El calor extremo está alterando el comportamiento animal: aprenden menos y se vuelven más agresivos

Las altas temperaturas no solo afectan a los seres humanos. Un creciente número de investigaciones científicas está demostrando que las olas de calor también tienen efectos significativos sobre el comportamiento y las capacidades cognitivas de los animales, provocando cambios que pueden afectar su supervivencia y alterar el equilibrio de los ecosistemas.

Los estudios han encontrado que, cuando las temperaturas aumentan de manera extrema, muchas especies presentan dificultades para aprender, resolver problemas simples y adaptarse a situaciones nuevas. Investigaciones realizadas con aves mostraron que algunos ejemplares tardan mucho más en completar tareas básicas relacionadas con la obtención de alimento durante episodios de calor intenso, lo que evidencia una disminución de su rendimiento cognitivo.

Además de afectar el aprendizaje, el calor parece incrementar los niveles de agresividad en distintas especies. Científicos han observado comportamientos más hostiles en peces, mamíferos, reptiles y aves cuando las temperaturas superan determinados umbrales. En algunos casos, los animales muestran una mayor tendencia a competir por recursos escasos como agua, sombra o alimento, generando enfrentamientos más frecuentes.

Los investigadores explican que las olas de calor generan un importante estrés fisiológico. Gran parte de la energía de los animales se destina a regular la temperatura corporal, reduciendo los recursos disponibles para otras funciones como la búsqueda de alimento, la vigilancia frente a depredadores o el aprendizaje. Como consecuencia, aumentan los errores de comportamiento y disminuye la capacidad de tomar decisiones adecuadas.

También se han registrado casos de desorientación y dificultades para responder a amenazas ambientales. Algunas especies reaccionan más lentamente ante depredadores, mientras que otras tienen problemas para localizar fuentes de alimento o mantener comportamientos esenciales para su reproducción y cuidado de las crías.

Los expertos advierten que estos efectos podrían agravarse debido al cambio climático. El aumento en la frecuencia, duración e intensidad de las olas de calor podría afectar a un número cada vez mayor de especies, especialmente aquellas que ya enfrentan presiones derivadas de la pérdida de hábitat, la contaminación o la escasez de recursos naturales.

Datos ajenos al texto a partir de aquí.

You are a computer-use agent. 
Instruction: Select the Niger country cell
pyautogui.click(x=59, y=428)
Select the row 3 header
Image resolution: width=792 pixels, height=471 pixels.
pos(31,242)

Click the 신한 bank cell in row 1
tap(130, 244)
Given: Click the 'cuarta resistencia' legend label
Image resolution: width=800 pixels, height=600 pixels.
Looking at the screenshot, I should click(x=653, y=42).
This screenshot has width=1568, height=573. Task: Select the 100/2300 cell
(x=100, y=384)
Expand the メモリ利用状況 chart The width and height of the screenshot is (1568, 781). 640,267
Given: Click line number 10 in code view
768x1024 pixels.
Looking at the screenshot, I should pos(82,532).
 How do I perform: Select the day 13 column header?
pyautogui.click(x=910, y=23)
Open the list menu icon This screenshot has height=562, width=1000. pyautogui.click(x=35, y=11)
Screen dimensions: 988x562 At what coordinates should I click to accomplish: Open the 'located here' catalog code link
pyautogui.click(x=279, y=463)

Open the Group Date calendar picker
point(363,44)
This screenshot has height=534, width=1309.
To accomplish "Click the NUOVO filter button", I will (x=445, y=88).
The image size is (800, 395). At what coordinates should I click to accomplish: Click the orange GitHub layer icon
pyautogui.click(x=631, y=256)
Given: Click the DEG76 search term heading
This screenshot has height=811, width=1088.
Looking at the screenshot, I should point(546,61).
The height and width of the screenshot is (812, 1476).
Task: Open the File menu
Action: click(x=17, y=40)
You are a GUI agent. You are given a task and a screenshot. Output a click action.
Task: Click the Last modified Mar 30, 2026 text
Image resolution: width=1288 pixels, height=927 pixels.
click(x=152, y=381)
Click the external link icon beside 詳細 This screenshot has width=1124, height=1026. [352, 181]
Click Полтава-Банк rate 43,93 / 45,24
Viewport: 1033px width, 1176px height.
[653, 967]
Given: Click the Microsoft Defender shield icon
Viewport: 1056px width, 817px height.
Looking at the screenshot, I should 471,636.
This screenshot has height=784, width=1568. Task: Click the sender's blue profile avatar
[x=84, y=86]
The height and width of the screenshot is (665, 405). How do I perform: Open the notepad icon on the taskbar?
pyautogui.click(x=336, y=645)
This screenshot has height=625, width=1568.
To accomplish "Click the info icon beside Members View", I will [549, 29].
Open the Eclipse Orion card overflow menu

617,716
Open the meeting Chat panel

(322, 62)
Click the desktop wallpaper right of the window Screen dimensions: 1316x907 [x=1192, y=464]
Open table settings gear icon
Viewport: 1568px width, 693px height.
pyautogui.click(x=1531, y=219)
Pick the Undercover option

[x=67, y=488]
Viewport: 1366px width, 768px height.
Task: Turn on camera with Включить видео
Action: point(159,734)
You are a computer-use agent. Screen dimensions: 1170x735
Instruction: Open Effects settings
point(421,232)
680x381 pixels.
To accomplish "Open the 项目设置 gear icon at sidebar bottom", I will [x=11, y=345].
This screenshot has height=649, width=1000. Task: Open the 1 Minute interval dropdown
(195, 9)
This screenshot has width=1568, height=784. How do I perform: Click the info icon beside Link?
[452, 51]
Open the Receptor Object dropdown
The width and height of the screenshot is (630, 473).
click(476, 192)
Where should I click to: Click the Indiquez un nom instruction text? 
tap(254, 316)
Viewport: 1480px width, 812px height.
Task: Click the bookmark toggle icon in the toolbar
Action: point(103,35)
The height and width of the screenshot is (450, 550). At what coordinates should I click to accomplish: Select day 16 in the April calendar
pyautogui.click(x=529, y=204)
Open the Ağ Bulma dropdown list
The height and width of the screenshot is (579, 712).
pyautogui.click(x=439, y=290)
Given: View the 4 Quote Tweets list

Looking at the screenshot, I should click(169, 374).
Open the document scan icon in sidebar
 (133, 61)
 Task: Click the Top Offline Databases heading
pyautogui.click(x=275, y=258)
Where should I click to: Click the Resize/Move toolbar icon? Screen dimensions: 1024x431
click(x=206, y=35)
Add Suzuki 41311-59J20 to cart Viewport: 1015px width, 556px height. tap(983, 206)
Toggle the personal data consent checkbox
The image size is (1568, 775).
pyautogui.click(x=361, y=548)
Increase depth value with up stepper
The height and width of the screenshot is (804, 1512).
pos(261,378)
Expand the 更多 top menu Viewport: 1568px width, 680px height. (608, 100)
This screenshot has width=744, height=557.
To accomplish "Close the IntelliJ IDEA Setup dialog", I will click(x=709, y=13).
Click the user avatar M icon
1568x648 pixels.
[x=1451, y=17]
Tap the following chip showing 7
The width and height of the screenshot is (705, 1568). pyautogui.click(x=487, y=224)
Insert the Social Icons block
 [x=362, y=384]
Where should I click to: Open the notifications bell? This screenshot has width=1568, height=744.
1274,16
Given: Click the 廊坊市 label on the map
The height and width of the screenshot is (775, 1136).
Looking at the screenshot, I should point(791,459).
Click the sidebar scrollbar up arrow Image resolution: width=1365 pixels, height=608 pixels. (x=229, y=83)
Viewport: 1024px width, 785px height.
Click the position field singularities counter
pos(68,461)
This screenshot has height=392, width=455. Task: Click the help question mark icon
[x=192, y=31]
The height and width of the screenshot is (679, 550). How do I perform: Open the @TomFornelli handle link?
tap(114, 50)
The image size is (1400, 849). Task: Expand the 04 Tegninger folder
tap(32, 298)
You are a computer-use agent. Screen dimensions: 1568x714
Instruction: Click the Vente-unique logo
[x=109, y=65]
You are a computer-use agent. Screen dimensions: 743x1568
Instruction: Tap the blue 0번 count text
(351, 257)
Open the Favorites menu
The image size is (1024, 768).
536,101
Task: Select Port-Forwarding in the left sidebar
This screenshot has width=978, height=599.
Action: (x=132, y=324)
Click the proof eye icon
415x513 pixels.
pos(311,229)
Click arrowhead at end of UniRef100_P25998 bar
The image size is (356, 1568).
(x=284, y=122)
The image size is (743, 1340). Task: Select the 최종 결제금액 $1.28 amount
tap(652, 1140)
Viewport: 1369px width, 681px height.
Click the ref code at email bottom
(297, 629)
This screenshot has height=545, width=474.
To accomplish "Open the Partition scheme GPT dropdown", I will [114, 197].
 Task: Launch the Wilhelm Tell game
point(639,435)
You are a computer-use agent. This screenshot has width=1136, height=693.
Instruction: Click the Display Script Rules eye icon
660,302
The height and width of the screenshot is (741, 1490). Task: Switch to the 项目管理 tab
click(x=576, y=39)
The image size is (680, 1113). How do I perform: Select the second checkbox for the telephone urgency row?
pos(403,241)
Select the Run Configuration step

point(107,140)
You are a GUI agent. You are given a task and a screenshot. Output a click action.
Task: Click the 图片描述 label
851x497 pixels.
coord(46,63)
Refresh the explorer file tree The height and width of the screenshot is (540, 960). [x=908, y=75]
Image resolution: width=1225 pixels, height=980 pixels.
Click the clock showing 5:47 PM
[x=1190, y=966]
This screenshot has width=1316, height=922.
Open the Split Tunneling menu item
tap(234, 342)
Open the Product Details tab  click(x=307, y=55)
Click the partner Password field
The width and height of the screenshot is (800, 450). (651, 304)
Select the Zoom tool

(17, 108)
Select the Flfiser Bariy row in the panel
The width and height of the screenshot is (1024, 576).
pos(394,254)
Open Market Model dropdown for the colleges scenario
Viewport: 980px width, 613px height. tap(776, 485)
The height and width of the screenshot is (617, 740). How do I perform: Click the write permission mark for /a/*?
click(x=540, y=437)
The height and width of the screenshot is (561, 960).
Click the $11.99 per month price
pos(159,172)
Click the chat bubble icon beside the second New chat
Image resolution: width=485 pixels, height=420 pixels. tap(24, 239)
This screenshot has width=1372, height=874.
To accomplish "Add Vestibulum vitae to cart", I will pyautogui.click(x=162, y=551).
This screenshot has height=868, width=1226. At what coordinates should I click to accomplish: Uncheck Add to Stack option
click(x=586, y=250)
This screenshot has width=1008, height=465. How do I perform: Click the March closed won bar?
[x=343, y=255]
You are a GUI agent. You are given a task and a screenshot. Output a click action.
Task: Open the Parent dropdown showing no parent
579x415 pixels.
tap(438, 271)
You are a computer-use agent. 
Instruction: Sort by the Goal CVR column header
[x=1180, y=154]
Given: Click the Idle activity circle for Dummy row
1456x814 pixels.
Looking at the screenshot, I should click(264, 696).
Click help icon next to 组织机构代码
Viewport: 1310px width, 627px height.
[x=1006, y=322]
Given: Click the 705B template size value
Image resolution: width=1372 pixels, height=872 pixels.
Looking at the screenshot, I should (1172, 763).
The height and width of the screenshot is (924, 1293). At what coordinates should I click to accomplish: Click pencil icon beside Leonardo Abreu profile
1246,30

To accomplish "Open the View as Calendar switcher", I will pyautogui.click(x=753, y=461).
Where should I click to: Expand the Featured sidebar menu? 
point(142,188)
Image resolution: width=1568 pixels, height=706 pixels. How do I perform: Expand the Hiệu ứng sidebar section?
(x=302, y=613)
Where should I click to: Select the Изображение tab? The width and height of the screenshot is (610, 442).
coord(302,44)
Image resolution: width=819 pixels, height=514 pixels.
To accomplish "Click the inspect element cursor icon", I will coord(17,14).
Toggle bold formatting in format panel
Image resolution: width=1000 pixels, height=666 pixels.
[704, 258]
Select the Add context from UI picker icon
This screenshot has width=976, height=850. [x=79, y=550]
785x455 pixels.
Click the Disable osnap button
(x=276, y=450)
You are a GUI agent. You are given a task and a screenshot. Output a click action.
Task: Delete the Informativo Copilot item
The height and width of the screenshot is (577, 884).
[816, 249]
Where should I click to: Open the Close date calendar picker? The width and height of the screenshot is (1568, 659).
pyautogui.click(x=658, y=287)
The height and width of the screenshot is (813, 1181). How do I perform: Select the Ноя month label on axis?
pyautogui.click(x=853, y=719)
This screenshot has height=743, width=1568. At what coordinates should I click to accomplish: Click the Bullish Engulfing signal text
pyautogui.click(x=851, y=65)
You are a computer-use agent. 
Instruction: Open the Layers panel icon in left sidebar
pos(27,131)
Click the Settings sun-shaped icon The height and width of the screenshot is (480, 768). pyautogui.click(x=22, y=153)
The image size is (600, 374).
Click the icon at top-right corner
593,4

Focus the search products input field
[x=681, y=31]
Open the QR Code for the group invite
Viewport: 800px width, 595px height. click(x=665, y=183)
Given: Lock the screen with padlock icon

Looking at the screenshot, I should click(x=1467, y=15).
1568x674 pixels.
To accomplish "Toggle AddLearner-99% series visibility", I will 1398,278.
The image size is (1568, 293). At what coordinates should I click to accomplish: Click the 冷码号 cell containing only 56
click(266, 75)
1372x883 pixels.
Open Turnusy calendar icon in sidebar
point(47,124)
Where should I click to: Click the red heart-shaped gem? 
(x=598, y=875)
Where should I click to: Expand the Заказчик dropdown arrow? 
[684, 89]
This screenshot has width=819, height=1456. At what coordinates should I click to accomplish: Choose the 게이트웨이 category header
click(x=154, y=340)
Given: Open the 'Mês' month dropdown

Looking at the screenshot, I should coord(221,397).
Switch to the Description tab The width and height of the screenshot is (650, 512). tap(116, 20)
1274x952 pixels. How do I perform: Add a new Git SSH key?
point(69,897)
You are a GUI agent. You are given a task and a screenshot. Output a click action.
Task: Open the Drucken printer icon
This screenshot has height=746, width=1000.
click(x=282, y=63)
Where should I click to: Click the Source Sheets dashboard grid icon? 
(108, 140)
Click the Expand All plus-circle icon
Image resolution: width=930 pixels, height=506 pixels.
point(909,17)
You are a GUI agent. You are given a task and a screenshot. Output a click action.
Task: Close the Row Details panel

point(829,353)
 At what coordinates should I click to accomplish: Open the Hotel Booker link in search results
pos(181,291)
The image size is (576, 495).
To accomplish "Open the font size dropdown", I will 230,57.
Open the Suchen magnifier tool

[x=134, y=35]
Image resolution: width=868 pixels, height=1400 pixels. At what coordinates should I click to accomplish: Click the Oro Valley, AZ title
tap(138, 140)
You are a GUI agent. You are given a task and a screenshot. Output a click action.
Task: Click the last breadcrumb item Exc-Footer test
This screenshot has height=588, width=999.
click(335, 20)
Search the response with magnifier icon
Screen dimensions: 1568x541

Las consecuencias no se limitan a los animales individuales. Cuando numerosas especies modifican simultáneamente su comportamiento, pueden producirse alteraciones en cadenas alimentarias, procesos de polinización, reproducción y control natural de poblaciones. Esto podría generar impactos en ecosistemas completos y afectar la biodiversidad de distintas regiones del planeta.

Los hallazgos refuerzan la preocupación de la comunidad científica sobre los efectos menos visibles del calentamiento global. Más allá de las pérdidas de hábitat o la reducción de poblaciones, el calor extremo también está modificando la forma en que los animales piensan, aprenden y se relacionan entre sí, un fenómeno que podría tener importantes repercusiones para la vida silvestre en las próximas décadas.